In the 1920s, as conflicts between "fundamentalists" and "modernists" heated up, change in American culture was accelerating. Some Christians celebrated these dramatic changes; others pointed to the following items as proof that things were only getting worse:

All through the 1920s, with Prohibition in force, criminal gangs battled to control the illegal liquor business—most notoriously in Al Capone's Chicago. Between 1920 and 1927, 250 people were murdered in Chicago gang warfare.

Women were given the vote in 1922 (conservative Christians were against suffrage ten-to-one, but two notable supporters of women's suffrage were fundamentalists Billy Sunday and William Jennings Bryan). In 1925, the first woman governor was inaugurated in Wyoming. In 1928, Amelia Earhart became the first woman to cross the Atlantic in a plane.

Optimism about the economy (and greed) produced an era of wild speculation in the stock market. On September 3, 1929, stocks reached an all-time high—only to crash to an all-time low by October 29. President Herbert Hoover still claimed the economy was "on a sound and prosperous basis."

By the end of 1921, knee-length skirts had become the standard fashion, causing much comment in the secular and religious press. In the 1920s, "flappers" (right) were "thoroughly modern" women who smoked, danced, wore short skirts, drank, and bobbed their hair.

In 1920 radio station KDKA in Pittsburgh broadcast the results of the presidential election, even though few could tune in. By 1922 500 radio stations had sprouted, and Americans were spending $10 million on radio sets and parts—and more and more time entertained by the new medium.

By 1923 15 million cars were registered, and one out of four Americans bought or sold an automobile. In 1924 the price of a Model-T Ford reached an all-time low: $290 (without a self-starter).

Between 1870 and the late 1920s, the number of divorces in the United States increased fivefold, and more than half were initiated by women.

Books were often critical or indifferent to religion. Sinclair Lewis's Elmer Gantry (1927) skewered revivalist religion, while novels by F. Scott Fitzgerald (The Great Gatsby, 1925) and Ernest Hemingway (The Sun Also Rises, 1926) wallowed in disillusionment with modern life.

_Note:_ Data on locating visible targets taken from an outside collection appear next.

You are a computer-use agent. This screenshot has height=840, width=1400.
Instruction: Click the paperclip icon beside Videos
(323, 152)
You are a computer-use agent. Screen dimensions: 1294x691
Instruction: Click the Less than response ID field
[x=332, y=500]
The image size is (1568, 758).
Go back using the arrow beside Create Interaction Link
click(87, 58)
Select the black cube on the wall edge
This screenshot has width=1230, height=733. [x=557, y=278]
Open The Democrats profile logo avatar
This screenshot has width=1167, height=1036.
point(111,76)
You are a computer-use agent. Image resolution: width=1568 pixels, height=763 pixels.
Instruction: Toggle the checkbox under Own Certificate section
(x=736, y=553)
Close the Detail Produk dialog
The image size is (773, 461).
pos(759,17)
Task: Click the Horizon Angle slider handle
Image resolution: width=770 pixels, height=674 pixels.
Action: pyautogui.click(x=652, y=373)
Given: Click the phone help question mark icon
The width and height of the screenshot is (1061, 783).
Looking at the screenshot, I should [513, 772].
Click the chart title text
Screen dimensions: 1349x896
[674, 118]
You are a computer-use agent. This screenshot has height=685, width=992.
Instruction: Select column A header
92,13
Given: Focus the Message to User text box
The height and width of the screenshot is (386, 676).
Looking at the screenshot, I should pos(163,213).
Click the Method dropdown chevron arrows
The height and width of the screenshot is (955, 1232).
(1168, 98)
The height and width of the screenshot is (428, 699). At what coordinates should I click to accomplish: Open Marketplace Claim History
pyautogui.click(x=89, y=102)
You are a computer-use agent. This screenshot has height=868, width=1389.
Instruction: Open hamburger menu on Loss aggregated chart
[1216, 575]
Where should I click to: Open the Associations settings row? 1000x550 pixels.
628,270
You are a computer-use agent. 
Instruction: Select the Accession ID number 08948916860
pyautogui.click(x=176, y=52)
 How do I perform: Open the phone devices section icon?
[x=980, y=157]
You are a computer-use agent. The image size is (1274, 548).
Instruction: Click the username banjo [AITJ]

In 1921 the "Black Sox" Scandal came to a close when eight Chicago White Sox players were banned from baseball for life for taking bribes in the 1919 World Series. In 1923 members of President Warren Harding's executive branch were convicted of selling influence in the famous Teapot Dome Scandal.

Because of the terrorist activities of the Oklahoma Ku Klux Klan, (right) the governor imposed martial law in 1923. In 1925 the KKK held a demonstration in Washington, D.C., at which 40,000 members marched down Pennsylvania Avenue.

Sports became an American obsession (right). The talk of 1920s college football was "Red" Grange (the "Galloping Ghost of the Gridiron"), and Knute Rockne's "Fighting Irish" of Notre Dame. In professional sports, heroes included boxers Jack Dempsey and Gene Tunney, baseball slugger Babe Ruth and pitcher Walter Johnson, and golf phenom Bobby Jones.

The nation was mesmerized by the 1924 trial of Nathan Leopold and Richard Loeb. These two well-educated young men murdered a man just to see what the experience would be like. In 1927 radicals Nicola Sacco and Bartolomeo Vanzetti were executed for killing a factory guard; many Americans protested that they had been railroaded for their leftist politics.

On the other hand, conservatives were pleased with such events as these:

In 1922 the U.S. Post Office destroyed 500 copies of Ulysses by James Joyce for obscenity, and in 1927, the mayor of Boston banned Eugene O'Neill's play Strange Interlude.

Illiteracy reached a new low of 6 percent, a decline of 14 percent from 1870.

In 1925 a bill requiring daily Bible readings in all public schools was passed by the Florida legislature, and in the same year, laws were passed in Tennessee and Texas forbidding the teaching of the theory of evolution in public classrooms.